The Nigerian military only began actively fighting the terrorists in the Gwoza region in the last few weeks. Müller-Kosack says this is partly because of the difficult terrain, which can only be reached on foot. "People can hide behind a rock and attack you - it's a very hard place to fight an insurgency." This is still the case even though the Cameroonian military took up position on the other side of the border immediately after the anti-terror conference held in Paris in May.

Extreme poverty is one cause

The Boko Haram terrorists have not only moved in as occupiers of the Gwoza mountain region. They have been joined by young men who recently converted to Islam. There had long been a conflict between Muslims and Christians, linked to the extreme poverty in the region. "Somehow the whole Boko Haram problem has impacted on some kind of historical background in a very negative way," said Müller-Kosack. "So that even if Boko Haram does disappear one day, reconciliation between local people, the Muslim and Christian populations, will be very difficult."

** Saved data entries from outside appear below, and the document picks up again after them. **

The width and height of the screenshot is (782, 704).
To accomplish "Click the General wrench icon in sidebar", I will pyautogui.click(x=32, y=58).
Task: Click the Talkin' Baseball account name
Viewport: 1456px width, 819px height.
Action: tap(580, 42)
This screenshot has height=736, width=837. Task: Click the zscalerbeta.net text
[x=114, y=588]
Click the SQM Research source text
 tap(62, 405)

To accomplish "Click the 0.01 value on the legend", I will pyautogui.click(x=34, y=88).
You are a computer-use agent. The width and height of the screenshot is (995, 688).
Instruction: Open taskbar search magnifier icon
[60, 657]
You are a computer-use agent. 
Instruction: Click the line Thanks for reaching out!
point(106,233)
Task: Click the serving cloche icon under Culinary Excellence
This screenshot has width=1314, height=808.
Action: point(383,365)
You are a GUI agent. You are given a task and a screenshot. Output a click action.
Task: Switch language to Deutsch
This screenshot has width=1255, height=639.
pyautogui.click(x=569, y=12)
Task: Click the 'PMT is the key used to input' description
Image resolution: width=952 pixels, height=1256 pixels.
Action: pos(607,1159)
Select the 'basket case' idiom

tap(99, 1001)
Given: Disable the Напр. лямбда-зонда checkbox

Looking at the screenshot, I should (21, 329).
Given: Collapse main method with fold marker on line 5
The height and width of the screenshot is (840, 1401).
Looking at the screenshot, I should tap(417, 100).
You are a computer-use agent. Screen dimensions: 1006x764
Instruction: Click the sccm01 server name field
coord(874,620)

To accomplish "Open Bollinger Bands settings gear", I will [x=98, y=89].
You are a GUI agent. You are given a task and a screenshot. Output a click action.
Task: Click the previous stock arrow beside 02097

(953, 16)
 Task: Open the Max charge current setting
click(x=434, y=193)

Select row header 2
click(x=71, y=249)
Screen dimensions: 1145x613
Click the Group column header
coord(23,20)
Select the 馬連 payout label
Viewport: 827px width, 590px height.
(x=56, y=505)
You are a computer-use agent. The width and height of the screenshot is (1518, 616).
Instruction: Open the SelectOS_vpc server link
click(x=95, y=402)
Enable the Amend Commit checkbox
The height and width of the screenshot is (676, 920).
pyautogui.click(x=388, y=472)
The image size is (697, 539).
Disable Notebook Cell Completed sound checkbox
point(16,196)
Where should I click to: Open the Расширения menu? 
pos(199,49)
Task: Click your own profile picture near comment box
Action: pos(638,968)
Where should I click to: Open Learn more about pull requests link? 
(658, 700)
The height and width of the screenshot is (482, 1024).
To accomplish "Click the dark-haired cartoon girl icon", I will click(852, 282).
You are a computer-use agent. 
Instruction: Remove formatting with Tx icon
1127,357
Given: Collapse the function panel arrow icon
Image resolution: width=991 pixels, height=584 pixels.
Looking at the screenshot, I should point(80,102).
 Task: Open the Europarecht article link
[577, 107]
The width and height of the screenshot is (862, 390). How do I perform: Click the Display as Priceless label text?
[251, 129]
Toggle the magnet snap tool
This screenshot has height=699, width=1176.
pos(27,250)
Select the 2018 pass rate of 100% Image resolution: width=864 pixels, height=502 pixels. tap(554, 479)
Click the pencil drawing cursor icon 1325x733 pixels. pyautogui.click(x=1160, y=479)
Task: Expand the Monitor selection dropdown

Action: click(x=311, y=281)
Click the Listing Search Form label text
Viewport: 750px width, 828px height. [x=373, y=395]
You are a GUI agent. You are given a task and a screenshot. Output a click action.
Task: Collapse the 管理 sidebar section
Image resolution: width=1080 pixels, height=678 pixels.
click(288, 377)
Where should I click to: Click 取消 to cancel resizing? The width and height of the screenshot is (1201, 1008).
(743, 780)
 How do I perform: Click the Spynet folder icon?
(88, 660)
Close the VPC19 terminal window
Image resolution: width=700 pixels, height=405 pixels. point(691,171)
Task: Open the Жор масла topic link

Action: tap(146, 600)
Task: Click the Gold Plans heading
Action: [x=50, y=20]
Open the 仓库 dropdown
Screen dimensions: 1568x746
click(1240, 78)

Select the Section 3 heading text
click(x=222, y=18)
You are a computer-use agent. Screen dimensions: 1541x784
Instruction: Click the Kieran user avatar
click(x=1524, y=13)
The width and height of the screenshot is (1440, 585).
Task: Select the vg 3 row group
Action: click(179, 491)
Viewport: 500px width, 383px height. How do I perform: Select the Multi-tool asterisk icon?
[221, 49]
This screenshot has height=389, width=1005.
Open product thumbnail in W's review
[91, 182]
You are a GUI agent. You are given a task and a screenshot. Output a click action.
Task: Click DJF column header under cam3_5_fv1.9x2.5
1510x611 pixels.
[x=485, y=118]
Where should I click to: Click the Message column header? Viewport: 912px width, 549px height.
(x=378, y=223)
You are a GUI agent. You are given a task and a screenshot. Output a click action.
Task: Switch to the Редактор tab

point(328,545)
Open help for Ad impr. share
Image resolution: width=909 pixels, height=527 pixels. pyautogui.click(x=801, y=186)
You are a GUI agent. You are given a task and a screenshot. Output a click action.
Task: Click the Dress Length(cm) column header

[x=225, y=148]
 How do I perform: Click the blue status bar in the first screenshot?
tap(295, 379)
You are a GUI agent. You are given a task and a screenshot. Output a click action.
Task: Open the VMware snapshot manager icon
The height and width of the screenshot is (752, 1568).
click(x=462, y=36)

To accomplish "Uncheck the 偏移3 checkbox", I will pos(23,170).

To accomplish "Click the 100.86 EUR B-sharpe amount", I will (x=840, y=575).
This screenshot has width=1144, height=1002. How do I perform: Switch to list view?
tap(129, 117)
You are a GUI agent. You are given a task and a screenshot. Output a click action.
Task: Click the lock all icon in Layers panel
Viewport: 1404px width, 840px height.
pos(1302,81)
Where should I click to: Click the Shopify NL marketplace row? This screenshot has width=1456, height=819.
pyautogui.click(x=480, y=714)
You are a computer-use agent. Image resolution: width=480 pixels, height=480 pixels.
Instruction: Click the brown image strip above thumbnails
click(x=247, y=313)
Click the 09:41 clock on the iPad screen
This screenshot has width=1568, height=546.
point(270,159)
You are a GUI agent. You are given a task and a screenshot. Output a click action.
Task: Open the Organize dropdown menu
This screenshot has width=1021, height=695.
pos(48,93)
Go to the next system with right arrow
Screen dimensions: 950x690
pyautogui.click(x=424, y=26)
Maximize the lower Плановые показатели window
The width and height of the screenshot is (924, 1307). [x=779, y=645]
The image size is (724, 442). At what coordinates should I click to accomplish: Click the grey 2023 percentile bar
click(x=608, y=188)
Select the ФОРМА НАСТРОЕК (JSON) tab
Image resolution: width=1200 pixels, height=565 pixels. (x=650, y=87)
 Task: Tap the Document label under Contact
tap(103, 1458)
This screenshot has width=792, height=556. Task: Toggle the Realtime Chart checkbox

A school class in the Gwoza mountains. Since the picture was taken, the teachers have fled
Such school classes in Gwoza (photographed in 2005) no longer exist. The teachers have fled the Boko Haram terrorImage: privat

Müller-Kosack and and other experts on the region are pessimistic about the future of its economy and ecology. They made these fears known in a recent publication by the Mega Chad research network which brings together 500 scientists worldwide who are carrying out research in and around the Lake Chad region.

As an example, Müller-Kosack points to the terraced fields in the Cameroon-Nigerian border region. "They are no longer being tended. This can have a negative effect on the water level in low lying areas, resulting in poor harvests and hunger."

Islam as a religion of tolerance

Boko Haram fighters first appeared in the mountains bordering on Cameroon in 2009 after the murder of their leader Mohammed Yusuf and hundreds of his followers, said Müller-Kosack. They came from the provincial capital Maiduguri and first hid in mountain caves. Another regional expert says social change is a major reason for the sect's growth. Norbert Cyffer is a retired professor of African studies in Vienna and an expert in the language and culture of the Kanuri, the largest ethnic group in Borno, to which Boko Haram leader Abubakar Shekau belongs.

"When I went to Maiduguri for the first time in 1969, the city had around 80,000 inhabitants," Cyffer said. "Today there are said to be 1,500,000." This population explosion was accompanied by social upheaval, one result being that the Kanuri are now just one of several ethnic groups. In the parts of Borno still dominated by the Kanuri, the extremists have little chance, Cyffer said. Islam has had a firm foothold for 1,000 years and there was very little support for Boko Haram. The religious and traditional ruler, the Shehu of Borno, has a reputation for tolerance. "Religion here was never a divisive factor," Cyffer told DW. In recognition of his work, Cyffer became the first non-Muslim and European to be awarded a traditional title by the Shehu in 2005.

Like Gerhard Müller-Kosack, Norbert Cyffer also sees the spread of radical Islamist tendencies within population groups that have only recently become Islamized as one reason why an extreme ideology such as that of Boko Haram has been able was able to get a foothold in Borno. Youngsters who had hoped to find success in Maiduguri had been disappointed, Cyffer said. With no job and no prospects, they could only watch from the sidelines while a select few acquired prosperity.

Norbert Cyffer with two Nigerian colleagues
Norbert Cyffer and his Nigerian colleagues now meet in Vienna as the situation in Maiduguri is too dangerousImage: Privat

Second hand information

Another consequence of the terror is that foreign academics now have to rely exclusively on information from local colleagues and contacts as they are no longer able to travel there themselves. "Especially when you are white and you want to do research, you stick out, you have a very high profile and nobody in their right mind would travel to the border region," Müller-Kosack said. For Nigerian academics at the university of Maiduguri, things are little better. "My colleagues there hardly dare venture out to shop at the market," Norbert Cyffer said.